Supplied records:
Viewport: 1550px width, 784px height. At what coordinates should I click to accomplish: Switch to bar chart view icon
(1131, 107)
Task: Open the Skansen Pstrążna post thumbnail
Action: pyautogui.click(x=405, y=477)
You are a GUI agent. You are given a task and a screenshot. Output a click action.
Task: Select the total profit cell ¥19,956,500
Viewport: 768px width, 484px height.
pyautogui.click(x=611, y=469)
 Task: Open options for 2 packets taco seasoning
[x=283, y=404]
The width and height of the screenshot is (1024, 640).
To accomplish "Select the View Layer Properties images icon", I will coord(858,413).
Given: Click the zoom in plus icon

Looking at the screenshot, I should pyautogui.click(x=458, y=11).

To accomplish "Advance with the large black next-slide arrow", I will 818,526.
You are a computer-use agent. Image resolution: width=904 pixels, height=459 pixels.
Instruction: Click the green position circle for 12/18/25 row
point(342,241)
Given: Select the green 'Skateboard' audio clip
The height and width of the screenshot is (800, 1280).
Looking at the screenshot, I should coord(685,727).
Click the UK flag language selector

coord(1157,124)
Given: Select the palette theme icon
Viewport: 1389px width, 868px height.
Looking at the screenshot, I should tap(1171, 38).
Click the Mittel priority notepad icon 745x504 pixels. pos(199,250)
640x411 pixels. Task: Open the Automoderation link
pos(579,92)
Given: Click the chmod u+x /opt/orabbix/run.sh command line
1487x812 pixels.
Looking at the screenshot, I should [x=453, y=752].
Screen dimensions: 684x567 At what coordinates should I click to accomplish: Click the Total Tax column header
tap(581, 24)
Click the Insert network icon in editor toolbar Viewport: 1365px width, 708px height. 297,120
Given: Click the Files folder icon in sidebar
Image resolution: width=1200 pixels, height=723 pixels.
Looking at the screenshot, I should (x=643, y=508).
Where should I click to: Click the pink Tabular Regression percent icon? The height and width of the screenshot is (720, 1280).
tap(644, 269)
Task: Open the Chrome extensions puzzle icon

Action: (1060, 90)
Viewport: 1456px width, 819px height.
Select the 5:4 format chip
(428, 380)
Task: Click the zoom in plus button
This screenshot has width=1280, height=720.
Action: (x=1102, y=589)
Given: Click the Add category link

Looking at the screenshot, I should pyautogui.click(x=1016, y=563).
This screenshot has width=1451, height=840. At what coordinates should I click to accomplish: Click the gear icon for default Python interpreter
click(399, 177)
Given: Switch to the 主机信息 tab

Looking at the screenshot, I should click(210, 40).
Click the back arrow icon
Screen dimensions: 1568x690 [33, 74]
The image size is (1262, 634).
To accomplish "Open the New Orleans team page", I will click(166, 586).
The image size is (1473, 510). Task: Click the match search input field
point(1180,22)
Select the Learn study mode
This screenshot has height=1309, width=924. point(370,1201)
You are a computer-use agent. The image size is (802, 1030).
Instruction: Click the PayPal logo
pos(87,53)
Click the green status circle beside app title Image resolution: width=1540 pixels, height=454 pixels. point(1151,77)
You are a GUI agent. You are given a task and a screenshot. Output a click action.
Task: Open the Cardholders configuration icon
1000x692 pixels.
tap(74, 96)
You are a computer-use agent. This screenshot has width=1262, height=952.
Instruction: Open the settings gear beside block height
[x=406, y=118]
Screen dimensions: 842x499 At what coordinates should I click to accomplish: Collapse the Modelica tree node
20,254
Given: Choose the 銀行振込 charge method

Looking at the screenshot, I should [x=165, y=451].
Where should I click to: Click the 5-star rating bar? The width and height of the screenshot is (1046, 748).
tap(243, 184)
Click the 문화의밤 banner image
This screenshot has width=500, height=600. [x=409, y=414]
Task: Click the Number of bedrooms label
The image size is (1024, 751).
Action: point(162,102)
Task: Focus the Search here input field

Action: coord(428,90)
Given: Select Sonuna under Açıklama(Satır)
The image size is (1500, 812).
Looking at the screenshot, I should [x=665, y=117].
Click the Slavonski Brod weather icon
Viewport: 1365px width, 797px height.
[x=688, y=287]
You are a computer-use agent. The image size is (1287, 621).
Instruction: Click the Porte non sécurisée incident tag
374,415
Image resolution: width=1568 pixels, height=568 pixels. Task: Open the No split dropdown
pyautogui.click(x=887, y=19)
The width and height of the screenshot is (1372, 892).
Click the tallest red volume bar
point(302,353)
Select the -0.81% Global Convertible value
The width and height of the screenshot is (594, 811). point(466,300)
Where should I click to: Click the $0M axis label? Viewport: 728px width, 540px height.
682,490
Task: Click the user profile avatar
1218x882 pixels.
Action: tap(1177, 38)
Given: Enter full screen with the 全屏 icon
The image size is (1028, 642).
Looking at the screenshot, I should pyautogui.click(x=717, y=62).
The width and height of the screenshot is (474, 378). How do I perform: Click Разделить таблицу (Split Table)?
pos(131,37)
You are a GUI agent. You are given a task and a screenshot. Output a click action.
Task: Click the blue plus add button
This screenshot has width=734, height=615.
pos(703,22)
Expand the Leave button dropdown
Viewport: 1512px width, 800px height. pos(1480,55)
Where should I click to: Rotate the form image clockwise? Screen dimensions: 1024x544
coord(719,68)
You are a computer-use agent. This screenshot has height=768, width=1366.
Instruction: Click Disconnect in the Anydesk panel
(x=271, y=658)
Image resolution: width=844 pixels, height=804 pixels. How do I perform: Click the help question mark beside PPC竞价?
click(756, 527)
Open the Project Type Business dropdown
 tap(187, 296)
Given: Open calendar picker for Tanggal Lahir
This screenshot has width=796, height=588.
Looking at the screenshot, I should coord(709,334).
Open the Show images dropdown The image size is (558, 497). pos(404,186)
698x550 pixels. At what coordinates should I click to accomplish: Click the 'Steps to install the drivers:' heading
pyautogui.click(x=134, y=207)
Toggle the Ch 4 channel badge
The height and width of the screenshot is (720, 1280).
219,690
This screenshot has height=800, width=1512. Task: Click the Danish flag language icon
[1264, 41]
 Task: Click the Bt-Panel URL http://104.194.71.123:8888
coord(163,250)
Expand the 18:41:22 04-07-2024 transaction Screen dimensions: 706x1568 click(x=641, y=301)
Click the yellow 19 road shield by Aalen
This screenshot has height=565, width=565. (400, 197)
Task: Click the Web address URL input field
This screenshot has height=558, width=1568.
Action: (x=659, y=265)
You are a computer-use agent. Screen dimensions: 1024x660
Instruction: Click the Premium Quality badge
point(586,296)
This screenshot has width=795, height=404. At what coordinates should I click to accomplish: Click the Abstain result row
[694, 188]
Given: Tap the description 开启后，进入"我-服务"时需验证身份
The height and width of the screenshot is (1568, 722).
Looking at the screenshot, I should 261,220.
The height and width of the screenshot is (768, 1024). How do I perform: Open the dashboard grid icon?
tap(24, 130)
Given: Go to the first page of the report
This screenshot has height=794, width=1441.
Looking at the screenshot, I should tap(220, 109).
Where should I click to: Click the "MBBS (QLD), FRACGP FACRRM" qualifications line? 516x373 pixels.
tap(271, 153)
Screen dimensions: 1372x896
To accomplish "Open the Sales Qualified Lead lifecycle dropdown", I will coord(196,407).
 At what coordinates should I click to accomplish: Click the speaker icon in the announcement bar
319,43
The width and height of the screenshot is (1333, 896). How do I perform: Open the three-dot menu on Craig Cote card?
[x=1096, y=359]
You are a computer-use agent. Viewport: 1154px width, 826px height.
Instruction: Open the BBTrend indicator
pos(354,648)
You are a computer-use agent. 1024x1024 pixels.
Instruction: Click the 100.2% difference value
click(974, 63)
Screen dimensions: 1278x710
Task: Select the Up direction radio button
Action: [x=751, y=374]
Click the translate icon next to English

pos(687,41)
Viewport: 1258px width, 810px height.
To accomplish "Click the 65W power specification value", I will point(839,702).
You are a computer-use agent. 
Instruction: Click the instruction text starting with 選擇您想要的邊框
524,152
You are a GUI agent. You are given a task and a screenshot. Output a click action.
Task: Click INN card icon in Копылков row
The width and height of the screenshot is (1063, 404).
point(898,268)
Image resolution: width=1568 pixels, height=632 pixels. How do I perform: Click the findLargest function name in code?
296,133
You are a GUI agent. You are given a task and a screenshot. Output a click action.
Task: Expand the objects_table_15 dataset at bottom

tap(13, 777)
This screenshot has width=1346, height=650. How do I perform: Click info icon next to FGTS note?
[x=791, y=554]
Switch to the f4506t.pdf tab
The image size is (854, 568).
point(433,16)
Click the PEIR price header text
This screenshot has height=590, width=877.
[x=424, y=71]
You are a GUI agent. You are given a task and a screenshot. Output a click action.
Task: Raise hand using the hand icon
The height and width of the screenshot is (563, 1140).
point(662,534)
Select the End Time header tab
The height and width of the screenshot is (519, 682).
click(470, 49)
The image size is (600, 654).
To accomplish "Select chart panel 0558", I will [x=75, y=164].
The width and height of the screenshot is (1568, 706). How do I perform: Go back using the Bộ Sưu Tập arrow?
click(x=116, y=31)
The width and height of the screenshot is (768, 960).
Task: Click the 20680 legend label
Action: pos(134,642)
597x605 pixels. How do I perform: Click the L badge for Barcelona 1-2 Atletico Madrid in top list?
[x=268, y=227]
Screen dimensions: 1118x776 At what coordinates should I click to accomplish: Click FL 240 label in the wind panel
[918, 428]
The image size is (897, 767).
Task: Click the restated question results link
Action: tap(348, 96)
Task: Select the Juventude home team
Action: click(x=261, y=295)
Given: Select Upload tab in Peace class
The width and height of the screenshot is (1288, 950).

Task item:
Find the lines above holding the word "page" and show them.

Answer to the exercise:
To accomplish "Open the New Orleans team page", I will click(166, 586).
Given: Go to the first page of the report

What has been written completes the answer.